To begin the D-test, we first need to find the first partial derivatives of the given function $$f(x, y)=x^{3}+y^{3}-6 x y$$ with respect to x and y. This involves treating y as a constant when differentiating with respect to x, and x as a constant when differentiating with respect to y.

$$\frac{\partial f}{\partial x} = f_x = \frac{\partial}{\partial x}(x^3 + y^3 - 6xy) = 3x^2 - 6y$$

$$\frac{\partial f}{\partial y} = f_y = \frac{\partial}{\partial y}(x^3 + y^3 - 6xy) = 3y^2 - 6x$$

**step2 Find the critical points by setting the first partial derivatives to zero**

Critical points are locations where the function's slope is zero in all directions.

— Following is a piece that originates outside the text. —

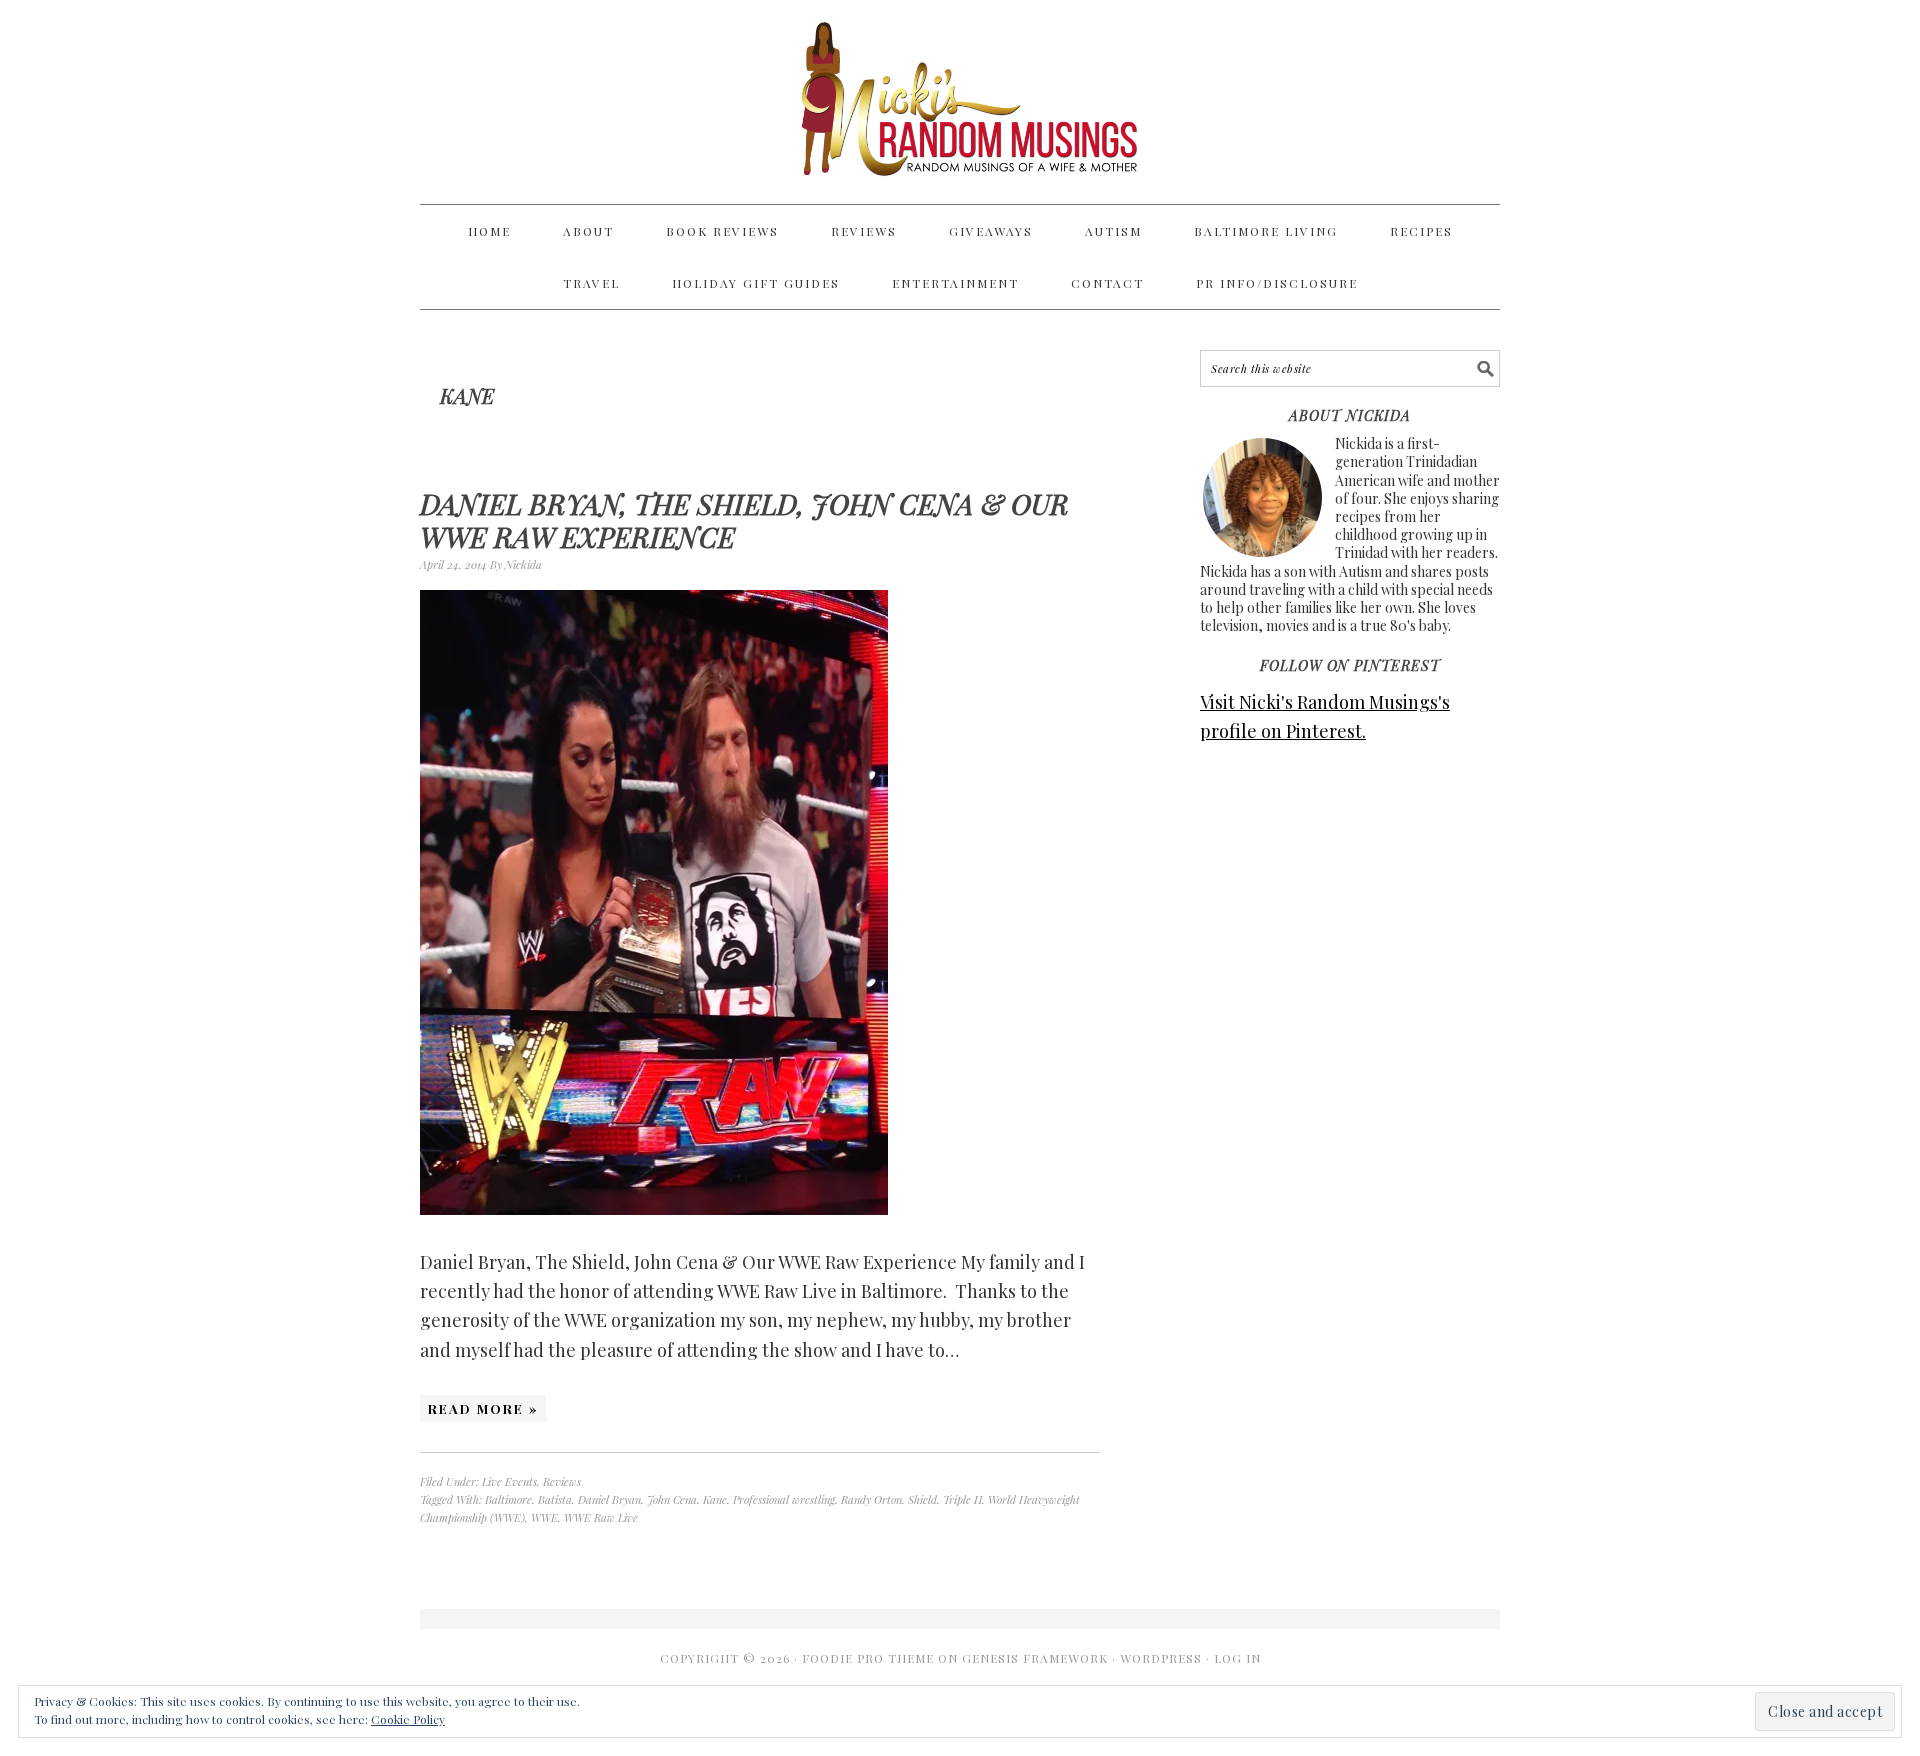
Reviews (562, 1481)
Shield (922, 1499)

We find these points by setting both first partial derivatives equal to zero and solving the resulting system of equations.

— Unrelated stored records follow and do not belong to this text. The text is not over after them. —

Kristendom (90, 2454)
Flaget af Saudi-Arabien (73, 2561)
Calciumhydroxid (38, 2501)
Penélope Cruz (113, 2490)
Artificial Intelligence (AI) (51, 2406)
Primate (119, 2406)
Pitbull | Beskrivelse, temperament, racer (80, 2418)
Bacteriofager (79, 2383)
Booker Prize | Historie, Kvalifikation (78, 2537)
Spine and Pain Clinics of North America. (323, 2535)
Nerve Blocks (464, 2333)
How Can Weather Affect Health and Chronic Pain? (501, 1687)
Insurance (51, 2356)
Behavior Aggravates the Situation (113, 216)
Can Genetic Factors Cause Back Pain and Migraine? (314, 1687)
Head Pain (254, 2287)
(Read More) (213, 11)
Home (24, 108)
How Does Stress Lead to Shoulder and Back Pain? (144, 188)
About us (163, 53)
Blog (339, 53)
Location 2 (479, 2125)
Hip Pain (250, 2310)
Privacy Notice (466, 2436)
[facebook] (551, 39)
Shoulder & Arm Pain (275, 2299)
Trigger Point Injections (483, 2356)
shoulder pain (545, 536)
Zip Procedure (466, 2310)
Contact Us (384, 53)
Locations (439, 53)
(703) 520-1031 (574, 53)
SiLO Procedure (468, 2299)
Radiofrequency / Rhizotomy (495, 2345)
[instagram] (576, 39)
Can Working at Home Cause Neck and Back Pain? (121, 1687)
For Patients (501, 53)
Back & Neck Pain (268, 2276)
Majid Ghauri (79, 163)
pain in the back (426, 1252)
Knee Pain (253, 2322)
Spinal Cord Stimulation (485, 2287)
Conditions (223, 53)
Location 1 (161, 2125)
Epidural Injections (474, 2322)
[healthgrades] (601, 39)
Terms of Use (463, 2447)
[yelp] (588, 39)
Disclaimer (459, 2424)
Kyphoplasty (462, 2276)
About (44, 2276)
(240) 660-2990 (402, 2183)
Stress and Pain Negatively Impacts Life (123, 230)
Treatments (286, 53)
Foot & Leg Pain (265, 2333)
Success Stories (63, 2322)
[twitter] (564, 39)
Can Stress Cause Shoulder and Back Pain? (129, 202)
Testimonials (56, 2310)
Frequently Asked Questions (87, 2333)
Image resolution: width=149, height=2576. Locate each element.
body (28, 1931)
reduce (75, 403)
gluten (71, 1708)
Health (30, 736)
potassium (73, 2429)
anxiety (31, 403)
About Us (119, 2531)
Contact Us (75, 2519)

$$3x^2 - 6y = 0 \quad \Rightarrow \quad x^2 = 2y \quad (1)$$

$$3y^2 - 6x = 0 \quad \Rightarrow \quad y^2 = 2x \quad (2)$$

From equation (1), we can express y in terms of x: $$y = \frac{x^2}{2}$$. Substitute this expression for y into equation (2):

$$\left(\frac{x^2}{2}\right)^2 = 2x$$

$$\frac{x^4}{4} = 2x$$

$$x^4 = 8x$$

$$x^4 - 8x = 0$$

$$x(x^3 - 8) = 0$$

This equation yields two possible values for x: $$x = 0$$ or $$x^3 = 8$$, which means $$x = 2$$. Now we find the corresponding y values using $$y = \frac{x^2}{2}$$.

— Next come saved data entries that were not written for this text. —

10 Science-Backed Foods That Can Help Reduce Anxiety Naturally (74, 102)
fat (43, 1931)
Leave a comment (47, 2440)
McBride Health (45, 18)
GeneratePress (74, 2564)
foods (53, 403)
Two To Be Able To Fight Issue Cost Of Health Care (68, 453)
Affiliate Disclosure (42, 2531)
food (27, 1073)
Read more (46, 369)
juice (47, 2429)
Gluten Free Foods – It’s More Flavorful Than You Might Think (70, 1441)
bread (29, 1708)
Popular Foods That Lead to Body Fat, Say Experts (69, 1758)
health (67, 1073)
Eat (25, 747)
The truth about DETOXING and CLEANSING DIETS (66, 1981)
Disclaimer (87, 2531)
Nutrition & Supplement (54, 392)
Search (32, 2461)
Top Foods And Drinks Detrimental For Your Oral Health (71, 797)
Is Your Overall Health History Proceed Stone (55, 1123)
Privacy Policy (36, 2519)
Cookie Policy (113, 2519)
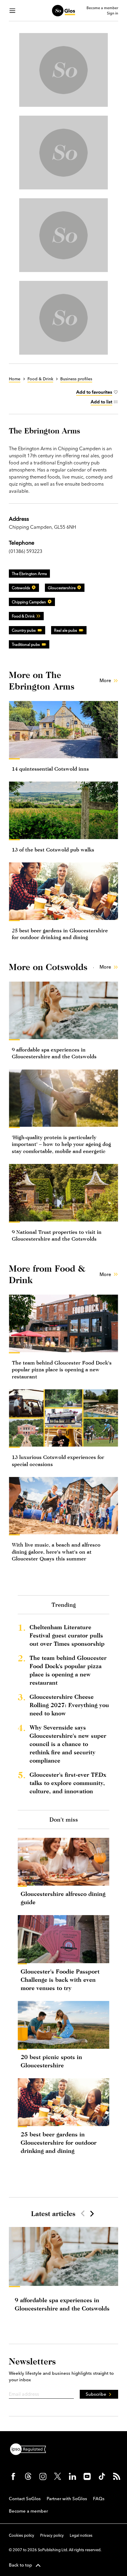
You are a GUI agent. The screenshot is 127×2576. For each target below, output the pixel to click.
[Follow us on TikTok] (101, 2476)
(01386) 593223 (25, 551)
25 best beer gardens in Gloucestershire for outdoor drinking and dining (59, 2142)
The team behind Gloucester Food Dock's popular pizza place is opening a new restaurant (62, 1370)
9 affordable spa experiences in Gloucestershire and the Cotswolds (62, 2304)
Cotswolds (21, 587)
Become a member (102, 8)
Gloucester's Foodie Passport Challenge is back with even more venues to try (60, 1979)
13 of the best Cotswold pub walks (53, 849)
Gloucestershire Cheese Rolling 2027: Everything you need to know (69, 1705)
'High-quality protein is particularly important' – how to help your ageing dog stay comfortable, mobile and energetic (61, 1144)
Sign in (112, 13)
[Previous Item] (82, 2213)
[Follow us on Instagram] (42, 2476)
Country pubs (24, 630)
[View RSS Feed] (116, 2476)
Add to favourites (94, 392)
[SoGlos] (63, 11)
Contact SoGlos (25, 2498)
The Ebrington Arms (29, 573)
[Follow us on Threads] (28, 2476)
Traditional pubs (26, 644)
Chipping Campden (29, 602)
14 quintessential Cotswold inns (50, 769)
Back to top (20, 2565)
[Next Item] (91, 2213)
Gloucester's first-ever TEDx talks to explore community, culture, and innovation (68, 1782)
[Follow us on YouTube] (87, 2476)
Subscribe (96, 2394)
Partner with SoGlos (67, 2498)
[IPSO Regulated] (30, 2448)
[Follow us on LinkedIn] (72, 2476)
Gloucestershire (62, 587)
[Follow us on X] (57, 2476)
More (105, 680)
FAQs (99, 2498)
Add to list (101, 402)
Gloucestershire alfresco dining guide (63, 1897)
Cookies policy (21, 2535)
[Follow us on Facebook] (13, 2476)
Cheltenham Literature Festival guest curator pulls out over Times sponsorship (67, 1635)
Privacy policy (52, 2535)
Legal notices (81, 2535)
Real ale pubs (65, 630)
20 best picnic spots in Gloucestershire (51, 2061)
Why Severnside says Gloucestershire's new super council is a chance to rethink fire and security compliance (68, 1744)
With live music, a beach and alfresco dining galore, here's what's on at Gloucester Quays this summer (56, 1552)
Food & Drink (23, 616)
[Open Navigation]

If $$x = 0$$, then $$y = \frac{0^2}{2} = 0$$. This gives the critical point (0, 0).

If $$x = 2$$, then $$y = \frac{2^2}{2} = \frac{4}{2} = 2$$. This gives the critical point (2, 2).

So, the critical points are (0, 0) and (2, 2).

**step3 Find the second partial derivatives**

Next, we calculate the second partial derivatives, which are needed for the D-test. These include $$f_{xx}$$ (second partial derivative with respect to x), $$f_{yy}$$ (second partial derivative with respect to y), and $$f_{xy}$$ (mixed partial derivative with respect to x then y).

$$f_{xx} = \frac{\partial}{\partial x}(3x^2 - 6y) = 6x$$

$$f_{yy} = \frac{\partial}{\partial y}(3y^2 - 6x) = 6y$$

$$f_{xy} = \frac{\partial}{\partial y}(3x^2 - 6y) = -6$$

**step4 Calculate the D-test discriminant**

The D-test discriminant, denoted as D(x, y), helps classify the critical points. It is calculated using the second partial derivatives with the formula $$D(x, y) = f_{xx} f_{yy} - (f_{xy})^2$$.

$$D(x, y) = (6x)(6y) - (-6)^2$$

$$D(x, y) = 36xy - 36$$

**step5 Apply the D-test to classify the critical points**

Now we evaluate D(x, y) and $$f_{xx}(x, y)$$ at each critical point to determine if it is a relative maximum, relative minimum, or a saddle point.

For the critical point (0, 0):

$$D(0, 0) = 36(0)(0) - 36 = -36$$

Since $$D(0, 0) < 0$$, the point (0, 0) is a saddle point.

For the critical point (2, 2):

$$D(2, 2) = 36(2)(2) - 36 = 144 - 36 = 108$$

Since $$D(2, 2) > 0$$, we check the value of $$f_{xx}(2, 2)$$.

$$f_{xx}(2, 2) = 6(2) = 12$$

Since $$D(2, 2) > 0$$ and $$f_{xx}(2, 2) > 0$$, the function has a relative minimum at (2, 2).